------ Data extracts ------
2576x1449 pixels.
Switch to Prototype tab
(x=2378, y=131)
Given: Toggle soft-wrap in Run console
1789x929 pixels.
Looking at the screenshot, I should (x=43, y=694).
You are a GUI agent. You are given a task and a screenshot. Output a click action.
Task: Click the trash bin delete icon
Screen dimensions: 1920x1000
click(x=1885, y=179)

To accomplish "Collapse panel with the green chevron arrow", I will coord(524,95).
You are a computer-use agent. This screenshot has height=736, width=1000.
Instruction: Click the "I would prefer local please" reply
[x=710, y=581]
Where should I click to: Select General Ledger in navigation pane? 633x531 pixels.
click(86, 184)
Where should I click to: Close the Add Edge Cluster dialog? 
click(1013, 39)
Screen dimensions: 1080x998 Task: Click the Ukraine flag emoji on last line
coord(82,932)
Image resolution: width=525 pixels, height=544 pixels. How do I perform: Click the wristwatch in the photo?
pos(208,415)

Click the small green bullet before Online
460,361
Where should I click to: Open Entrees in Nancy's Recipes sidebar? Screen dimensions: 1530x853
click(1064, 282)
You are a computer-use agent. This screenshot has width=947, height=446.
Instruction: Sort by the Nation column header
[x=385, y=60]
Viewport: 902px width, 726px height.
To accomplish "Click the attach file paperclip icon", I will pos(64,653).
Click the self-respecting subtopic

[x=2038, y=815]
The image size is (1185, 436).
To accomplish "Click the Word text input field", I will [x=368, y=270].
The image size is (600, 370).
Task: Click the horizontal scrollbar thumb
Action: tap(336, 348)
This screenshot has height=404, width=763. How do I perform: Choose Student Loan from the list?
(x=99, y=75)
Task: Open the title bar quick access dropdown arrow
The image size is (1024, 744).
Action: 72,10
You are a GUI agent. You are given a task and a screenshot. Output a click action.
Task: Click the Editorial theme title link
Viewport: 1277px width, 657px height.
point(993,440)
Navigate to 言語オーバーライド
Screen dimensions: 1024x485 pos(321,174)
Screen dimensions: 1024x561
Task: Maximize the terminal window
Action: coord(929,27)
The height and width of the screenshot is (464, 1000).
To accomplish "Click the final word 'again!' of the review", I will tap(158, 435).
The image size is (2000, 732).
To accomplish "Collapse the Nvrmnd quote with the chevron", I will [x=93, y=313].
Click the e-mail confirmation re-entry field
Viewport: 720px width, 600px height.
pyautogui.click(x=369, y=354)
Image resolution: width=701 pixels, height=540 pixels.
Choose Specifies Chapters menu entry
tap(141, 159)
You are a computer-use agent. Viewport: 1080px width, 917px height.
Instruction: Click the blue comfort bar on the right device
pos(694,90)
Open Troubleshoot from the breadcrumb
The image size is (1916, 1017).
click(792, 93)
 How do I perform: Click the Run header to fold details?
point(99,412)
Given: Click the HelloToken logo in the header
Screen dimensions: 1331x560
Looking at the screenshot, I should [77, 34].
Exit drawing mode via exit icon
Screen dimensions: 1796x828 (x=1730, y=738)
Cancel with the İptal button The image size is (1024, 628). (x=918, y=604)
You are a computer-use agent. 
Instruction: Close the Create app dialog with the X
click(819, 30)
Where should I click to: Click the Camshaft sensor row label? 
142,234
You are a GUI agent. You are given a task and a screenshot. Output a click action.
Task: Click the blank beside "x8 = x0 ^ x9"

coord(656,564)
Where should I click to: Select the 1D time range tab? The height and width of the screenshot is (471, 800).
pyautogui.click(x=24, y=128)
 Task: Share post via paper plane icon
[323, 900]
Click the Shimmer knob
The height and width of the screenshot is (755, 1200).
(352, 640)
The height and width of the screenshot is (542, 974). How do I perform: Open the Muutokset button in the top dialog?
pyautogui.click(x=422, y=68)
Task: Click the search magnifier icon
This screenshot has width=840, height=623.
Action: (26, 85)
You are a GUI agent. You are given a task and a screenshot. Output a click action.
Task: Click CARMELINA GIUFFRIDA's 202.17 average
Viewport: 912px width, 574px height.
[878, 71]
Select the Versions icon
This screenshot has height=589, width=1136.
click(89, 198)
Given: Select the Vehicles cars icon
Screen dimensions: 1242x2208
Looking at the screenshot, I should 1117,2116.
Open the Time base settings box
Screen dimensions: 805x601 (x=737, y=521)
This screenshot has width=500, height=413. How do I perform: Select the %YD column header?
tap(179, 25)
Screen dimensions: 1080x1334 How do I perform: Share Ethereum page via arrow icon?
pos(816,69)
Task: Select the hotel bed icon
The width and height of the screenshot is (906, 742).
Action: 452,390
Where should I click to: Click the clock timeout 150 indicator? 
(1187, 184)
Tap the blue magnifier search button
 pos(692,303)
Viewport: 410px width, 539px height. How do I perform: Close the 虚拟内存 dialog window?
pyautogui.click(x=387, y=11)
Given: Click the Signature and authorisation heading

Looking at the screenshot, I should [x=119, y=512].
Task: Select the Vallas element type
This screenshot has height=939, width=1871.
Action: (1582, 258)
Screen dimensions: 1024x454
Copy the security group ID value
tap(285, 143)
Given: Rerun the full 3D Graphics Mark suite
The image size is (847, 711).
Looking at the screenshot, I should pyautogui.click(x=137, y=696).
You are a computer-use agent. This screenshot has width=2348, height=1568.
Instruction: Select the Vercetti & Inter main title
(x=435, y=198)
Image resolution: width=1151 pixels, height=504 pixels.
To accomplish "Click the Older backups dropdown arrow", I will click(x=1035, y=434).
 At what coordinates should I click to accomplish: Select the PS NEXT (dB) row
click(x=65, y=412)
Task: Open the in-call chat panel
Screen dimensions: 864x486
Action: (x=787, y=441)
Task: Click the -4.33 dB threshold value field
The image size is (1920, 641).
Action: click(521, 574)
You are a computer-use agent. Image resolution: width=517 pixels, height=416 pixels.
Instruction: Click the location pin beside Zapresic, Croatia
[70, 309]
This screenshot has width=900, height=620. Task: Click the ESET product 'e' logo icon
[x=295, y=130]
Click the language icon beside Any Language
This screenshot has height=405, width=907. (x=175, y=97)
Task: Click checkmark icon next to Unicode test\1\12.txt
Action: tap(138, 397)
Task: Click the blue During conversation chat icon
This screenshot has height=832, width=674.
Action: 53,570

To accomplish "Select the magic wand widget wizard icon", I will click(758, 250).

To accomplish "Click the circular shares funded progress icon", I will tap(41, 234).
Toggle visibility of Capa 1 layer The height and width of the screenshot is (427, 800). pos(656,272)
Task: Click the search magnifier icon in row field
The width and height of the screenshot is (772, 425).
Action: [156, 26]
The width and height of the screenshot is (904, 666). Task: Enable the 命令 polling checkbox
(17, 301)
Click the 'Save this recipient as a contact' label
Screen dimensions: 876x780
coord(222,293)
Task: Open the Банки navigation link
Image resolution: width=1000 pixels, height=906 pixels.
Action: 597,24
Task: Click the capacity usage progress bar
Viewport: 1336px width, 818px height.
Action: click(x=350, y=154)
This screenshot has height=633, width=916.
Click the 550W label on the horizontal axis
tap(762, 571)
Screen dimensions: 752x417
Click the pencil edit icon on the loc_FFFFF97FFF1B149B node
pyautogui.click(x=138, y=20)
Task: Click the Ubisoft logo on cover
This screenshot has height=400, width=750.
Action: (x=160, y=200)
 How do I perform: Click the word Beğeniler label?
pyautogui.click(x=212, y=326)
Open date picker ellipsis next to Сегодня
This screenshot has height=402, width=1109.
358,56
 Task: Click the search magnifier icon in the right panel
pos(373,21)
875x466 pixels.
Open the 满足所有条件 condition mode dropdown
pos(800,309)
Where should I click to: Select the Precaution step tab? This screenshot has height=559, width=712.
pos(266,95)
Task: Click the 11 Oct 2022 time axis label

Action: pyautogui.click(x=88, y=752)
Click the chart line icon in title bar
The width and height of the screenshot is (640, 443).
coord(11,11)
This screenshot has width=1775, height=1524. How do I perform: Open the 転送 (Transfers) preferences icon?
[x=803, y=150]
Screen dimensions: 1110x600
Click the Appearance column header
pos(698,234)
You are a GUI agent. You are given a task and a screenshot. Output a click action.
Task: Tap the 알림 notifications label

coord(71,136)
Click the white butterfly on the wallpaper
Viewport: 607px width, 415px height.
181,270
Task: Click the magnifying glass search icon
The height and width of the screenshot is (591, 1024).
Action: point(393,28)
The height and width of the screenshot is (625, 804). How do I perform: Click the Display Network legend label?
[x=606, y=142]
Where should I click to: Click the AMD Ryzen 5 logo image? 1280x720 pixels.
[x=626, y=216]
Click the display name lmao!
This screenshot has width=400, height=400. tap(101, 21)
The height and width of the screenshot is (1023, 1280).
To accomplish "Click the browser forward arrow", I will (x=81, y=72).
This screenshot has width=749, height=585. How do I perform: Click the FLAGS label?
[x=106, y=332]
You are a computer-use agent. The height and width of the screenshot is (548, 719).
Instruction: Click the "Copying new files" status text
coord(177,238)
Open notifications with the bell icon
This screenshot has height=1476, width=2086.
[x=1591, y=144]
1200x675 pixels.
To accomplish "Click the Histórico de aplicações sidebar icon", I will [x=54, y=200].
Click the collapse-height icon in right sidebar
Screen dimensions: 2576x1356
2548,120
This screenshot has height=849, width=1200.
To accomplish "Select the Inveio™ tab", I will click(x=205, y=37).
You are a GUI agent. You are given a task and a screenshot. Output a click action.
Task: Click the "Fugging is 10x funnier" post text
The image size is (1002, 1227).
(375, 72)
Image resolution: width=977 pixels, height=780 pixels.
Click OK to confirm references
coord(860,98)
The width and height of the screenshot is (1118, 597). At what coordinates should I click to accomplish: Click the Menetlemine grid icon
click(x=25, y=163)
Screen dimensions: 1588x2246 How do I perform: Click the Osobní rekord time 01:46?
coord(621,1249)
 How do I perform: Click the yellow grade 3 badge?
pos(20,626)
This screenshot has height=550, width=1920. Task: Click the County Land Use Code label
------
## What to produce
With the line that has "Tap the blue magnifier search button" as the first and the line that has "Screen dimensions: 1024x454" as the last, repeat exactly that run of lines above and no more.

## The completed task
Tap the blue magnifier search button
 pos(692,303)
Viewport: 410px width, 539px height. How do I perform: Close the 虚拟内存 dialog window?
pyautogui.click(x=387, y=11)
Given: Click the Signature and authorisation heading

Looking at the screenshot, I should [x=119, y=512].
Task: Select the Vallas element type
This screenshot has height=939, width=1871.
Action: (1582, 258)
Screen dimensions: 1024x454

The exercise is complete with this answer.